** Problem requirements **
Please show each line below that contains the word "Instruction", treating uppercase and lowercase as different.

** Input rows **
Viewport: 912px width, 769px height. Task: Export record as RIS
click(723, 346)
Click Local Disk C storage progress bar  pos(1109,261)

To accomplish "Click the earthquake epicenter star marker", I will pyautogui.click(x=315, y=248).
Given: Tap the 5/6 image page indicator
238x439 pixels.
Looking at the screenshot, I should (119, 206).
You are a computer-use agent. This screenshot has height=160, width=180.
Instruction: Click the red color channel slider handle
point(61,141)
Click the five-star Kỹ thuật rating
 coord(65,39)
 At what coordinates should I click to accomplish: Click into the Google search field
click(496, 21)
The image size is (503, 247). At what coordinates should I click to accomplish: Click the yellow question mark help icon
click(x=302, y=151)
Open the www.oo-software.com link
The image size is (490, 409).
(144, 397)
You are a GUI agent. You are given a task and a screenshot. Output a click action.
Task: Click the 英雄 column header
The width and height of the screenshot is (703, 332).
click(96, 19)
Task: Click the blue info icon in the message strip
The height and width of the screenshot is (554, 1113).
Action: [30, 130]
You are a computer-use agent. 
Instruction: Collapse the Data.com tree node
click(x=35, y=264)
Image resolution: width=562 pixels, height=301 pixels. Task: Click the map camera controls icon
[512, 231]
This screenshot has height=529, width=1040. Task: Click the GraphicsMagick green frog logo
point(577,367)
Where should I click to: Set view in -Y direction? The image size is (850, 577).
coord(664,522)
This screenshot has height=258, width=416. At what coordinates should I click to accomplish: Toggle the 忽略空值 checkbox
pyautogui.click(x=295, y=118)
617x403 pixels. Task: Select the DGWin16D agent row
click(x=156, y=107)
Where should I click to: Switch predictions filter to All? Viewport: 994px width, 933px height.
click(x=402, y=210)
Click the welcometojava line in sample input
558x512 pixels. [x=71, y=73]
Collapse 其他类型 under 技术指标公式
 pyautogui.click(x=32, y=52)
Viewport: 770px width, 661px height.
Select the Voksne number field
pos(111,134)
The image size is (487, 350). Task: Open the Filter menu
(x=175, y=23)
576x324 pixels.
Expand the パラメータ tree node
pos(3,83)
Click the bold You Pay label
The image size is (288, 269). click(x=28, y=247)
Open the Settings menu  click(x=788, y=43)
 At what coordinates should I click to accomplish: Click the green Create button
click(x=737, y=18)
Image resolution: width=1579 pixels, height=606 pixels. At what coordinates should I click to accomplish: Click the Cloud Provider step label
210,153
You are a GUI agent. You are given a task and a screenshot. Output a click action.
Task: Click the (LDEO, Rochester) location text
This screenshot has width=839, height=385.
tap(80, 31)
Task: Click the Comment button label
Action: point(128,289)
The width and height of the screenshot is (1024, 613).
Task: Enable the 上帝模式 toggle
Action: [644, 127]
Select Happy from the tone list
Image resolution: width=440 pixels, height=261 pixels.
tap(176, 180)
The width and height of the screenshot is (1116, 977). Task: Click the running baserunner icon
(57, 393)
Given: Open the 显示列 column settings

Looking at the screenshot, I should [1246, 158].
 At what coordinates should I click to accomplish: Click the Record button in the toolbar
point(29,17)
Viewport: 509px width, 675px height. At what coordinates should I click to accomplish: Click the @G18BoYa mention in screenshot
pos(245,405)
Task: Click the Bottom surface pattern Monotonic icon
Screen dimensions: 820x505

** Solution **
Instruction: Click the red color channel slider handle
Instruction: Collapse the Data.com tree node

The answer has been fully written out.